I have a long-brewing secret crush on Parker Posey (Damn you! Billy Crudup). I also have an irrational love of the indie film ‘Party Girl’. It certainly is not the best film ever made. It’s not the most well-written film. But, it is a true guilty pleasure. Parker Posey’s party girl/library clerk Mary has such an unbridled joie de vivre, it’s hard not to fall for her exploits hook, line and sinker. Sure, there are some sub-plots that basically go nowhere. But at its heart, ‘Party Girl’ has spunk and pure joy. It brings a smile to my face every time I watch it (as I did this weekend). It also invariably makes me want to dance. The soundtrack is killer, the characters are all larger than life and don’t even get me started on Mustafah.

He-He-Hello!

LOVE’S A BITCH

I also re-watched Alejandro González Iñárritu’s masterpiece ‘Amores Perros’. Each time I watch this movie I see and feel something new. It’s almost impossible to even describe the plot without giving away too much information for a first-time viewer. Suffice to say that it a movie about love (in its many forms) and the crazy things it makes us do to one another. Filled with betrayals, consequences, and some of the most haunting metaphors on film, ‘Amores Perros’ is a must-see film. With knock-out performances from the three main characters–Emilio Echavarría, Gael García Bernal and Goya Toledo–this one will stay with you long after it’s over. Guillermo Arriaga’s script is a thing of beauty. I should warn you that a running visual metaphor through the movie involves the vicious ’sport’ of dog fighting. Some of these scenes are incredibly disturbing–and yet serve the plot in numerous ways.

NOTES FROM A WEEKEND
01. This weekend I stayed in the air conditioned darkness as much as possible. It was a definite movie/video game weekend. I’m convinced that if you spend longer than five minutes in the hot sun outdoors, your hair will spontaneously combust.
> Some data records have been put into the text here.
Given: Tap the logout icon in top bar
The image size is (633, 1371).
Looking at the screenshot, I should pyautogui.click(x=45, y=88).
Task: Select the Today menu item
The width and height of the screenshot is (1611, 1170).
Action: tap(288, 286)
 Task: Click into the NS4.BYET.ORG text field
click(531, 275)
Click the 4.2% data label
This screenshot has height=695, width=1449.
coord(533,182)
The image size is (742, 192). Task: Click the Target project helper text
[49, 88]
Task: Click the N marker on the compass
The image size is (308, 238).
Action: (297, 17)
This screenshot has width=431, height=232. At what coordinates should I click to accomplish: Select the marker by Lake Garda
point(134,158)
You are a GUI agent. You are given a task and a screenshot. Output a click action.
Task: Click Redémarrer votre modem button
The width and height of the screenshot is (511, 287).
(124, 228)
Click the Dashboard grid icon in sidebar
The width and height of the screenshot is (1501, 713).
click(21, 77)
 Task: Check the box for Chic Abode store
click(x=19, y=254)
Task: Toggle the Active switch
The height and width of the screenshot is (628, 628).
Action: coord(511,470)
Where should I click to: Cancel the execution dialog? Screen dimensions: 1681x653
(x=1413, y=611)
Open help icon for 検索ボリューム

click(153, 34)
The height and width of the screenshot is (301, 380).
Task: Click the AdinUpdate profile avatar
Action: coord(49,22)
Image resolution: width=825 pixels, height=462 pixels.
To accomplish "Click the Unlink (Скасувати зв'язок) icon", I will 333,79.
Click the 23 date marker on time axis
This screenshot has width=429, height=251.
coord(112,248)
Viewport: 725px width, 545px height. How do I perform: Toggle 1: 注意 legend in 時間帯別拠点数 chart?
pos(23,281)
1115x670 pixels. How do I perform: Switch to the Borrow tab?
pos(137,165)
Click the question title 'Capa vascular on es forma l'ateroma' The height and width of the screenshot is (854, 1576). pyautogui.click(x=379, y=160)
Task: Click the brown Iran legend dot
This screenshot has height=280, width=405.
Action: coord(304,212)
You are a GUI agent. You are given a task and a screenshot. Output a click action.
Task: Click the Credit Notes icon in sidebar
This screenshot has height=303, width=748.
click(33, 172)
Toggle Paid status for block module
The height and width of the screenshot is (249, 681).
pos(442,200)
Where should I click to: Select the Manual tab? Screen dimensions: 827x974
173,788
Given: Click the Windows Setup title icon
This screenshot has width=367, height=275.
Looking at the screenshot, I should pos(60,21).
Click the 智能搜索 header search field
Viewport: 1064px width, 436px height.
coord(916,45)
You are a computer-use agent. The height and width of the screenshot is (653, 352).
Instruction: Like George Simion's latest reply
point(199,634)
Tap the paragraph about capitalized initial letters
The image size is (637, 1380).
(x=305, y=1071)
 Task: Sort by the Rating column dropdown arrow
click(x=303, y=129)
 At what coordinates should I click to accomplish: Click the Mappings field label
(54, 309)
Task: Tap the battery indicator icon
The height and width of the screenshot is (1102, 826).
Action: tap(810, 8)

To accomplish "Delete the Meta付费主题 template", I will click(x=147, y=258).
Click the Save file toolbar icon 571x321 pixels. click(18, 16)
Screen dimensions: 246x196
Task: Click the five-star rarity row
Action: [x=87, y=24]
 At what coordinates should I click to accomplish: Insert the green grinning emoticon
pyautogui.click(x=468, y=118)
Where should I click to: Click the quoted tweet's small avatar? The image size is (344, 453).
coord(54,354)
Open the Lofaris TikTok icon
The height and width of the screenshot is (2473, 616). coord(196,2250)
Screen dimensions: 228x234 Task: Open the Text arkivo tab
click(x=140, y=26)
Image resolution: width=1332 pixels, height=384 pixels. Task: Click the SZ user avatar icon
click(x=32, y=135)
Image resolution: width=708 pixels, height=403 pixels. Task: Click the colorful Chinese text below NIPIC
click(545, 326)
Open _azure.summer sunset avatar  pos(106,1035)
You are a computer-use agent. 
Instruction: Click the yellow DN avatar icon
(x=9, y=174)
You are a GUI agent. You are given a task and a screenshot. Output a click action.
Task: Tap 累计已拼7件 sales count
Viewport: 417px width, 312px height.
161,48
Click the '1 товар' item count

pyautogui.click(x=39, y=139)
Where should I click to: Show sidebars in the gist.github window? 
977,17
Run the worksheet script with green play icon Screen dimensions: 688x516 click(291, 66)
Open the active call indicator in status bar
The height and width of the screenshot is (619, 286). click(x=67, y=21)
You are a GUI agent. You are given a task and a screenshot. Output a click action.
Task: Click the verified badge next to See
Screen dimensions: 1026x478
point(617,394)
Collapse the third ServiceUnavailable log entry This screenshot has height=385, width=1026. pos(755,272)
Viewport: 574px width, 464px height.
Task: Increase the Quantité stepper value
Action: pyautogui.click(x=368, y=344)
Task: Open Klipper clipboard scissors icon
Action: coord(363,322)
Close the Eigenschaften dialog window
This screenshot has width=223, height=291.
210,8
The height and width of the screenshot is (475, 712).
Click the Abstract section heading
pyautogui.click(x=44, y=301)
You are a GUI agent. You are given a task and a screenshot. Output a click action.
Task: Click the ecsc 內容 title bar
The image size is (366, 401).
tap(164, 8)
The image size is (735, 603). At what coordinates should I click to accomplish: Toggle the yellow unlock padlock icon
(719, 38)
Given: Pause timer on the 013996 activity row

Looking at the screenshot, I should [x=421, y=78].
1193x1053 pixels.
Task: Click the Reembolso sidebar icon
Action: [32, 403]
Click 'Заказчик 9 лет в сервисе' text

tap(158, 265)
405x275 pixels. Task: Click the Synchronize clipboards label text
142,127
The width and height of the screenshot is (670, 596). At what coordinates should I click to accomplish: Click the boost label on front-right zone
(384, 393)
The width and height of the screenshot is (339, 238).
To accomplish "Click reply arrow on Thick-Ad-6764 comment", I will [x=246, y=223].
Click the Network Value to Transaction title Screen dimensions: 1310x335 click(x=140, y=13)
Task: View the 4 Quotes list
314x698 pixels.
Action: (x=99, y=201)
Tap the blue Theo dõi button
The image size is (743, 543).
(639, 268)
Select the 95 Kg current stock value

02. As per rule #A756, subsection 21a of the ‘Homosexual Code of Conduct’, I ordered my Director’s Cut of Michael Lucas’ ‘Dangerous Liaisons’. Somehow, I think Choderlos de Laclos would be amused (and with Gus Mattox, I certainly will be).

03. Chicago’s Hearty Boys triumph in Food Network’s ‘The Next Food Network Star’. Congratulations to real-life and professional partners Dan Smith & Steve McDonagh who won the audience vote on last night’s series finale. I was hoping the strapping Hans Rueffert would make the final two slots, but the Hearty Boys ended up facing-off with Deborah Fewell in dueling pilot shots.

04. Everyone should stop over at Twenty-something and wish Patrick a Happy Birthday. (While you’re there, check out his terrific writing.)

05. After finally slogging through the entire Pride Issue of The Advocate (believe me it took several attempts), I’m seriously considering canceling my subscription. The cover story profile made me throw-up in my mouth a little.

06. Answer: Andrew Sullivan and Tom Cruise; Question: Who are gay men that have lost their minds?